There are 3 best solutions below

0
On

First of all you should take a look at the exception it doesn't provide information

https://spark.apache.org/docs/1.2.2/api/java/org/apache/spark/util/TaskCompletionListenerException.html

There is one case that I can think of which is user permission error from s3 and IBM cloud both. Are you accessing the public link on s3 or is it a private link if it is then. You should dig deep on the link permissions.

1
On

This is probably very confusing for you.

The error below:

org.apache.spark.util.TaskCompletionListenerException: Premature end of Content-Length delimited message body (expected: 2,250,236; received: 16,360)

Is s3 telling you that you have an error in communication with s3. My guess is that you are on an older version of spark that does not know what the exception is and it attempts to bring the file back as the XML error message.

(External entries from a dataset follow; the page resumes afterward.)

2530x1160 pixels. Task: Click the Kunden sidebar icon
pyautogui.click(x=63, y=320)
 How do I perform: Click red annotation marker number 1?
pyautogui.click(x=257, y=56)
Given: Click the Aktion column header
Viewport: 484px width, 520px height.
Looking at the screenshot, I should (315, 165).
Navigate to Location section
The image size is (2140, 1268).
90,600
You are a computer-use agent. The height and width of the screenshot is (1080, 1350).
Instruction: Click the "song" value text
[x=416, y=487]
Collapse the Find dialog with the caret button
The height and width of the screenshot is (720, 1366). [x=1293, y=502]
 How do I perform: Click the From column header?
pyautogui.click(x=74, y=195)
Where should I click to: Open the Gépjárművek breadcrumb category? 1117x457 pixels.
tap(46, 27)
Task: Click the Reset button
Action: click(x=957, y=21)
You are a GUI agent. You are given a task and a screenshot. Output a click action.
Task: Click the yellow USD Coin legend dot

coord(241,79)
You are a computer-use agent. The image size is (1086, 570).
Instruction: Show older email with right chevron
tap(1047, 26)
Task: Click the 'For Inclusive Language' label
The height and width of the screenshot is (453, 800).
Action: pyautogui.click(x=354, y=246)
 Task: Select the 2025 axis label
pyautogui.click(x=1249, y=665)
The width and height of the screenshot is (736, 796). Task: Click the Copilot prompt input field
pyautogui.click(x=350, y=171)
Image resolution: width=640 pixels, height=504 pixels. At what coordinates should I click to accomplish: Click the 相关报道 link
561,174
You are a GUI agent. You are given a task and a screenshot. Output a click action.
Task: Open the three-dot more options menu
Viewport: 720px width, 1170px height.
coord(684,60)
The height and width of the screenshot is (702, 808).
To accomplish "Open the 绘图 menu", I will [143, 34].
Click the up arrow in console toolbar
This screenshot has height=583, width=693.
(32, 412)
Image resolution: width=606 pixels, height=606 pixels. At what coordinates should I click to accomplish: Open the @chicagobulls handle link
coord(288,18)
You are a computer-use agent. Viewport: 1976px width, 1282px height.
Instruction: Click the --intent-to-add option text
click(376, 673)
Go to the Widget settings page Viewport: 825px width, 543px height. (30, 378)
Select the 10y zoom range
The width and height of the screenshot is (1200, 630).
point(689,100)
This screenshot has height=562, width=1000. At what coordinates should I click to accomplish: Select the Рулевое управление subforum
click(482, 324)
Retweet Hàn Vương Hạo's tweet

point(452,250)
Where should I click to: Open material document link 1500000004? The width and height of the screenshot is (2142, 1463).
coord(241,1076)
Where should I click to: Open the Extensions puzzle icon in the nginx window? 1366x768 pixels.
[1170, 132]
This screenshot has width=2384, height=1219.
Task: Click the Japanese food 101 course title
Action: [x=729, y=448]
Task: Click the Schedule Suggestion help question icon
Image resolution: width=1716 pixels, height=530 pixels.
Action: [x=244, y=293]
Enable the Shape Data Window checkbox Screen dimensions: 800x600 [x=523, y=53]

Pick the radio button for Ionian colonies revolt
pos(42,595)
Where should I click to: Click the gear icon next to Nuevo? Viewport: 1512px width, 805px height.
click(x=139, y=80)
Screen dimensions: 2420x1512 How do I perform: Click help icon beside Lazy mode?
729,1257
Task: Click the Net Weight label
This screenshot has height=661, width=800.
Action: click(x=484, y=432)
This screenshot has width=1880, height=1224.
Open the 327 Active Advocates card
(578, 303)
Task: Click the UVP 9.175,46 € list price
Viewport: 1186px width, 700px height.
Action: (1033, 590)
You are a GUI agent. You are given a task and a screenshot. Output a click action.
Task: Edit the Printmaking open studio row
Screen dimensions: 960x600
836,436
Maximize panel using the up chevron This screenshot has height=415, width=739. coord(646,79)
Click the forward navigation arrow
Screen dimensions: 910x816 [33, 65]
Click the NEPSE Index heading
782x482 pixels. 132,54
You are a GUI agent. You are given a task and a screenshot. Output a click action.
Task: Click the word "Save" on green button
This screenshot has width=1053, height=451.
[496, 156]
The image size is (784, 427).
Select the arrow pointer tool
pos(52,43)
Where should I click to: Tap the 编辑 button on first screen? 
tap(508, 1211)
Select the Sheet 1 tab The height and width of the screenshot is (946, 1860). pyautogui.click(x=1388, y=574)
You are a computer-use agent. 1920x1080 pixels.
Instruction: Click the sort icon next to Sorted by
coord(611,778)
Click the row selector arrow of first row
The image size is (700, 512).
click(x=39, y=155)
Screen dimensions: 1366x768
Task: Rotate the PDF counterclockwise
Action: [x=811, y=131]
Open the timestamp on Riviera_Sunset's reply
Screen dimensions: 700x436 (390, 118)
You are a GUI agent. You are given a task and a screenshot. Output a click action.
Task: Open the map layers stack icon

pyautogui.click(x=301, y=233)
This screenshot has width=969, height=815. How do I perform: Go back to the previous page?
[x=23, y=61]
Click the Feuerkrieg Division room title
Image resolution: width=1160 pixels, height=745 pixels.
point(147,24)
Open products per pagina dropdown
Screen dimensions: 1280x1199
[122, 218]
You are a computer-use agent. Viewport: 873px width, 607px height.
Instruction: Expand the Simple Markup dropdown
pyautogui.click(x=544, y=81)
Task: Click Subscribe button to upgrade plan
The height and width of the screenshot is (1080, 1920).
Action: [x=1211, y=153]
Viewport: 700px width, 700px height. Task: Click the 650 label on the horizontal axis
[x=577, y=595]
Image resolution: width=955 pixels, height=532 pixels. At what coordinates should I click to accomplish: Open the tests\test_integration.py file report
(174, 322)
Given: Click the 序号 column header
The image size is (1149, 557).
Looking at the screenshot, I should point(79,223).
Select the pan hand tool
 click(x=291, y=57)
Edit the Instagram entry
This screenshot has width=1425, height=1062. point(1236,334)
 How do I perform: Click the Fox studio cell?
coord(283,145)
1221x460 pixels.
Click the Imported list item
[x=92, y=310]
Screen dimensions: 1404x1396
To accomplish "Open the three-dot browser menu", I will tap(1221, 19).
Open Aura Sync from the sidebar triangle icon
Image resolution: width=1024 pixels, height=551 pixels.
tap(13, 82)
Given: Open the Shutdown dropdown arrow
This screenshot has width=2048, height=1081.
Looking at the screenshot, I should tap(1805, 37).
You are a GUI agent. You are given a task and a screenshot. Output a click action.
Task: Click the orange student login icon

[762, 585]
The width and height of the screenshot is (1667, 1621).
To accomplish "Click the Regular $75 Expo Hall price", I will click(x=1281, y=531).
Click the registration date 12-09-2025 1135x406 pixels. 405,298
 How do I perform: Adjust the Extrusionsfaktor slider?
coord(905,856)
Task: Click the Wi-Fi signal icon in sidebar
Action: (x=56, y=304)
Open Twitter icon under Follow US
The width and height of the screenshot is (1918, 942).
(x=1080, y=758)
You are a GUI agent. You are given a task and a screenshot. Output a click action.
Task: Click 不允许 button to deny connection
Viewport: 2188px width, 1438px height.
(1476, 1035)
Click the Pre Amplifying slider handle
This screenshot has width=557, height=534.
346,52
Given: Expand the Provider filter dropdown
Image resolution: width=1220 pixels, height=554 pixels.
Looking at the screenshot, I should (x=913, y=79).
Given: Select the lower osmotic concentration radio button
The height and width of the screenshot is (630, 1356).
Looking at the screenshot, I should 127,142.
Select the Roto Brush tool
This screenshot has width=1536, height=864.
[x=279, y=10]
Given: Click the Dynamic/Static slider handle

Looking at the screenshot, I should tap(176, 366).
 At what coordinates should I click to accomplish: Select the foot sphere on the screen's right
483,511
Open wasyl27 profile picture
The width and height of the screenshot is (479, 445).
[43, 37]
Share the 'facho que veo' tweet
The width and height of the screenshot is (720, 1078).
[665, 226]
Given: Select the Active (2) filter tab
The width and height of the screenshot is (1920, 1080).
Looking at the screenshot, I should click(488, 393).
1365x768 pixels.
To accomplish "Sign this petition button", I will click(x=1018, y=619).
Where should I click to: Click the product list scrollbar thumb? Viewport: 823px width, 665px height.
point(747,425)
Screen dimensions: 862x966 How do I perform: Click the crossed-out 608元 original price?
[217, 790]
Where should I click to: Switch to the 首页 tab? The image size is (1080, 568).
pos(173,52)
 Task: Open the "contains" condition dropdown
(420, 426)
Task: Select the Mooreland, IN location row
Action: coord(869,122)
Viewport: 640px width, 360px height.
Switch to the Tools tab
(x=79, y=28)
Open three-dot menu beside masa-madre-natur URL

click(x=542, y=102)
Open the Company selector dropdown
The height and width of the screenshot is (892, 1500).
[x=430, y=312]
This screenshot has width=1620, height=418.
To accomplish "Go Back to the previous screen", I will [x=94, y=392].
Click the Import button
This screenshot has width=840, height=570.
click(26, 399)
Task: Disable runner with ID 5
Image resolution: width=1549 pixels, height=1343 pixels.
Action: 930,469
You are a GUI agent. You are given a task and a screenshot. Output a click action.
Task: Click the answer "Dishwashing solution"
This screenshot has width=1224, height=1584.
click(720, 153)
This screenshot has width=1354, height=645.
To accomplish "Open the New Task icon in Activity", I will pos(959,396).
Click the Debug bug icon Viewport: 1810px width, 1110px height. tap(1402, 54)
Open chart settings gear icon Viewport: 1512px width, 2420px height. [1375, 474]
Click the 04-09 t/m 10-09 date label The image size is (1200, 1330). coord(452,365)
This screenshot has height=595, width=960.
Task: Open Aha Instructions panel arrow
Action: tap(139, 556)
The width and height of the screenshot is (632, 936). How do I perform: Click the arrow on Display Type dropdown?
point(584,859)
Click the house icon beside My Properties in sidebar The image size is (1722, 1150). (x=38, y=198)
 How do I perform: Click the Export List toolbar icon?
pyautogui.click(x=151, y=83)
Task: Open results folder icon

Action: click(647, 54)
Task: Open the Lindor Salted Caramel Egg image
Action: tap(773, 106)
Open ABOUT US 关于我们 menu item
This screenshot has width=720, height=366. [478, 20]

Please see the below updates that should help with your situation, by placing them above your read call and by filling in <aws_key>, <aws_secret>, and <aws_region>:

hadoop_conf = spark.sparkContext._jsc.hadoopConfiguration()
hadoop_conf.set("fs.s3a.awsAccessKeyId", "<aws_key>")
hadoop_conf.set("fs.s3a.awsSecretAccessKey", "<aws_secret>")
hadoop_conf.set("fs.s3a.impl","org.apache.hadoop.fs.s3a.S3AFileSystem")
hadoop_conf.set("fs.s3a.impl","org.apache.hadoop.fs.s3native.NativeS3FileSystem")
hadoop_conf.set("com.amazonaws.services.s3.enableV4", "true")
hadoop_conf.set("fs.s3a.aws.credentials.provider","org.apache.hadoop.fs.s3a.BasicAWSCredentialsProvider")
hadoop_conf.set("fs.s3a.endpoint", "<aws_region>.amazonaws.com")

Good luck!

1
On

Spent days trying to figure this out.. I had openjdk version "1.8.0_265" which was giving me that exact error when trying to read from IBM S3 COS. Changed my java version to openjdk version "1.8.0_272" and it worked.